# [ENTRIES PROVIDED]

*** Begin section ***

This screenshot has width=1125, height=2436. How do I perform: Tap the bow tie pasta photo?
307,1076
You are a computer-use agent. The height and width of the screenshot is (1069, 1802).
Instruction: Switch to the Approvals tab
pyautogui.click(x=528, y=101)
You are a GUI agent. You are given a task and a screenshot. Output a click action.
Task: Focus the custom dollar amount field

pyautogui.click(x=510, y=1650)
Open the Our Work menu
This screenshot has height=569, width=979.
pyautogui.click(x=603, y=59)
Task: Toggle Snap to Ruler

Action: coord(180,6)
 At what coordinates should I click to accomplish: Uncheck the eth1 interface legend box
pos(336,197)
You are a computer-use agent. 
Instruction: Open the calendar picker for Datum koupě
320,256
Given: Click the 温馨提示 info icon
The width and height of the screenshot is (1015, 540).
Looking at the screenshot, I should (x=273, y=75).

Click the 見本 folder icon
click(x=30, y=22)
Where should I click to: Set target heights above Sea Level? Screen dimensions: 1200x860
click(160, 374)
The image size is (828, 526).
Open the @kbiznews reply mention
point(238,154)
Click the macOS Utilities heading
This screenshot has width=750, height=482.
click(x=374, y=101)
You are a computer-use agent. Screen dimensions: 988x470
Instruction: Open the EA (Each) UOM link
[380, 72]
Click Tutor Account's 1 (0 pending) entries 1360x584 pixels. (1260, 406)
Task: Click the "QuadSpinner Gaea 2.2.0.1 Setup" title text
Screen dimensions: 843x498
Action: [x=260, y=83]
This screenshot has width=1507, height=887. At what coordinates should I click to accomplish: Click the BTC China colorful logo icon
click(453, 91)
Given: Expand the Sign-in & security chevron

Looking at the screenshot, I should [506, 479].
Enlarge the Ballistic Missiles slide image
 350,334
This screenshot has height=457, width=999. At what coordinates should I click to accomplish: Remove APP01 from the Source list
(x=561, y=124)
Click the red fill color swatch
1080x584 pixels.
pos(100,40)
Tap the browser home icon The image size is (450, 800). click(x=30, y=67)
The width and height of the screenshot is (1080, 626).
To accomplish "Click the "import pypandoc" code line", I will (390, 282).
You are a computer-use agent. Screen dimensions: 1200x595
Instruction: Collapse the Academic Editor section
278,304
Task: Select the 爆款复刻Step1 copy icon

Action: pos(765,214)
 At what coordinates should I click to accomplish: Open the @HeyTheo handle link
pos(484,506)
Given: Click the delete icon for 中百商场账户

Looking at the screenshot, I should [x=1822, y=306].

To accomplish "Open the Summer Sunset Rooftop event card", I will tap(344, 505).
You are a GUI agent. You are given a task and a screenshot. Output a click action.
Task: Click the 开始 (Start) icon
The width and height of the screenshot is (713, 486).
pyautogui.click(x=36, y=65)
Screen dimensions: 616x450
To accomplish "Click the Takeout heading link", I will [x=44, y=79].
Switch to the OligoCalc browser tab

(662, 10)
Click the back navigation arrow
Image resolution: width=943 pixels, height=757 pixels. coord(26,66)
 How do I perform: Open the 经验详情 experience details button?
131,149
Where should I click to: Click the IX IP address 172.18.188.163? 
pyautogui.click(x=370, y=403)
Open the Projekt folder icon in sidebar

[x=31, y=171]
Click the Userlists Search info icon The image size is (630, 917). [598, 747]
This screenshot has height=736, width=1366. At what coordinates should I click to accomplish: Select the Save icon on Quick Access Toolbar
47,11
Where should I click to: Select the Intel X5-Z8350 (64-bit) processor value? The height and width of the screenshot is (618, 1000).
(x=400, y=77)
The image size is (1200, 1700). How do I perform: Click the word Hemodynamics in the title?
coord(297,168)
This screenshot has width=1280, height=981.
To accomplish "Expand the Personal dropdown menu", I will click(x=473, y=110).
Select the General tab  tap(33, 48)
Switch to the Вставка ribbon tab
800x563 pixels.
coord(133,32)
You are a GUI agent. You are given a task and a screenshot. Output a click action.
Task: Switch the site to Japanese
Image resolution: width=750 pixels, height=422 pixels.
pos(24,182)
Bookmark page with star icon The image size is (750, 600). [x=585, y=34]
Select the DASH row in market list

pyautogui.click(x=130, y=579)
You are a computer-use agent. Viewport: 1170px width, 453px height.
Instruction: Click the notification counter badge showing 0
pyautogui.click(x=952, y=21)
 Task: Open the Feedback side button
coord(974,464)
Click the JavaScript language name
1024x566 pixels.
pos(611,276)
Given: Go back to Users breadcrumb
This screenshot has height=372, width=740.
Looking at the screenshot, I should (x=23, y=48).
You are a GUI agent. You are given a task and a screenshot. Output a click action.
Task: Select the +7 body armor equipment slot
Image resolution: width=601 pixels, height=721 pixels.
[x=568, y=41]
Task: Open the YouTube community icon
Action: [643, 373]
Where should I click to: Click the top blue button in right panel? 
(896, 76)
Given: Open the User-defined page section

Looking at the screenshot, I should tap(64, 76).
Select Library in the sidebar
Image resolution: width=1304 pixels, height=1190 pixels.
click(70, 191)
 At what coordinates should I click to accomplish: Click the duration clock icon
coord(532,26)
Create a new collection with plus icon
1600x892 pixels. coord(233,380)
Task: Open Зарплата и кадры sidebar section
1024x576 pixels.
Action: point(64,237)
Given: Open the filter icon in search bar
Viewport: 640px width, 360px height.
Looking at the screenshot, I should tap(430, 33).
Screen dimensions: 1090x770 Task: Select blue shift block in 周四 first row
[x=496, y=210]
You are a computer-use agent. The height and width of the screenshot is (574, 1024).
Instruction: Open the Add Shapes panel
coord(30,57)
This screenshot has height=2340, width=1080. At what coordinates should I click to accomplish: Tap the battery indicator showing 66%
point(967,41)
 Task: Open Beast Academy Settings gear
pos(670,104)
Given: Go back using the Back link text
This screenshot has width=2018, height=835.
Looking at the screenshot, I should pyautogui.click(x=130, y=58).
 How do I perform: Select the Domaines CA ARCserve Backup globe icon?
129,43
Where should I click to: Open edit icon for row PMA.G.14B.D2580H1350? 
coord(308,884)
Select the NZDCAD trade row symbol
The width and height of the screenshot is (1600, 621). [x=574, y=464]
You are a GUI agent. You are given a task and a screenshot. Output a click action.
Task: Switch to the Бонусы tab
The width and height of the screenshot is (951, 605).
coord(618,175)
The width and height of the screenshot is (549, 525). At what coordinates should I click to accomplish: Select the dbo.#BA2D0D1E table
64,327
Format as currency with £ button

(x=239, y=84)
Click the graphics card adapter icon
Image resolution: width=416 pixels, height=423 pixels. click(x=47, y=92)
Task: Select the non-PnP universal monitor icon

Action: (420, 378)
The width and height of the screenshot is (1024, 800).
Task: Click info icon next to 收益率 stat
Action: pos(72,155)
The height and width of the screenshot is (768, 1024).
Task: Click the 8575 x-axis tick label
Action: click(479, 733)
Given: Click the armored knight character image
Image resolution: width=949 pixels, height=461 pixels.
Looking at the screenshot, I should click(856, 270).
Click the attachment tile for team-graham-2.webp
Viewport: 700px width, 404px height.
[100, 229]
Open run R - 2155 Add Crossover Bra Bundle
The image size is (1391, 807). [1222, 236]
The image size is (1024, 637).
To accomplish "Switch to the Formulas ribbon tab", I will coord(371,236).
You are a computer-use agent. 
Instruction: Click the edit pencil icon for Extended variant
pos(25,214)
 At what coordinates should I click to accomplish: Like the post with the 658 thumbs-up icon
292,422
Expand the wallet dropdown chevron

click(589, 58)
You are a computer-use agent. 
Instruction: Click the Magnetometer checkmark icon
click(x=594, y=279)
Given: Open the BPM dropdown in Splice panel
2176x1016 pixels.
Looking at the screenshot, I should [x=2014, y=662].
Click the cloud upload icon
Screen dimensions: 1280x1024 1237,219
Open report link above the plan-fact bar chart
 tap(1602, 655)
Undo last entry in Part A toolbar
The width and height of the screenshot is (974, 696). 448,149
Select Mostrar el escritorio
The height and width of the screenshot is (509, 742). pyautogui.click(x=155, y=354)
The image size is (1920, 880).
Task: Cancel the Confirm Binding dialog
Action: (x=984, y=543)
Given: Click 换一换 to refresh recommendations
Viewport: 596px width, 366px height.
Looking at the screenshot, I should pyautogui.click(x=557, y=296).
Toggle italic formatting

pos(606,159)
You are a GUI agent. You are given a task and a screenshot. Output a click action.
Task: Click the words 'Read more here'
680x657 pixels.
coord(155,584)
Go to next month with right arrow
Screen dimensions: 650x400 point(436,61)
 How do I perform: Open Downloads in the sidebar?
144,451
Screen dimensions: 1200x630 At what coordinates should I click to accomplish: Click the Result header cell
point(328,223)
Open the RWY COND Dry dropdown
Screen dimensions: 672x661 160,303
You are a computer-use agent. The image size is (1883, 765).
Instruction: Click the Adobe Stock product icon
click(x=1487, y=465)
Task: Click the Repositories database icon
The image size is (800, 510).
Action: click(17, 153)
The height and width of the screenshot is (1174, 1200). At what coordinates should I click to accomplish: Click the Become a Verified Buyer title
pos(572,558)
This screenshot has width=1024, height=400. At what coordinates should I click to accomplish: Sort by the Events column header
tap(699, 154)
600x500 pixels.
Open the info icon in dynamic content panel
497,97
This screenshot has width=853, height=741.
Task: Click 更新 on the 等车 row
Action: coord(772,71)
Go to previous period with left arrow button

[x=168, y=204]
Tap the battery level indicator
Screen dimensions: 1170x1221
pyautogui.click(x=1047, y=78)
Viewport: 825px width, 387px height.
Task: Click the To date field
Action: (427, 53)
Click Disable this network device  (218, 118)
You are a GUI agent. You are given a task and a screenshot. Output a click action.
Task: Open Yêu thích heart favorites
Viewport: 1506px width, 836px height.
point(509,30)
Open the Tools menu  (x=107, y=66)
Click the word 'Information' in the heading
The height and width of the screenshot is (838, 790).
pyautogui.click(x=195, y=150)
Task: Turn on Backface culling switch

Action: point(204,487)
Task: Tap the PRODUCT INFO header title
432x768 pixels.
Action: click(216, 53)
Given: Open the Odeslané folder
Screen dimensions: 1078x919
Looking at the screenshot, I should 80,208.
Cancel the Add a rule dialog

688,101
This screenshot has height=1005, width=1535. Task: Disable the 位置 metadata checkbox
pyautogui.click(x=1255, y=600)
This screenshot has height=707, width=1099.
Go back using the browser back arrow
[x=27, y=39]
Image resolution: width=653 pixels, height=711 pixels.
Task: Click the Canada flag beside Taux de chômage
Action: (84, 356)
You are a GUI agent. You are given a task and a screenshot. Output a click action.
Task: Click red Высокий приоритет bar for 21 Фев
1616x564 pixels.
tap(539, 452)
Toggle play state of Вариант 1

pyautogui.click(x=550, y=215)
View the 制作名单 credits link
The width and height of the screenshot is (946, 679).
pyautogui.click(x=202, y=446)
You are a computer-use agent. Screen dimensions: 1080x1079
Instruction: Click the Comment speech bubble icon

*** End section ***

# [WHAT THIS TASK INVOLVES]
Among the lines above, repeat exactly those from the line with "The width and height of the screenshot is (549, 525)." to the line with "Given: Click the armored", counting both ends.

# [RESULT FOR THIS EXERCISE]
The width and height of the screenshot is (549, 525). At what coordinates should I click to accomplish: Select the dbo.#BA2D0D1E table
64,327
Format as currency with £ button

(x=239, y=84)
Click the graphics card adapter icon
Image resolution: width=416 pixels, height=423 pixels. click(x=47, y=92)
Task: Select the non-PnP universal monitor icon

Action: (420, 378)
The width and height of the screenshot is (1024, 800).
Task: Click info icon next to 收益率 stat
Action: pos(72,155)
The height and width of the screenshot is (768, 1024).
Task: Click the 8575 x-axis tick label
Action: click(479, 733)
Given: Click the armored knight character image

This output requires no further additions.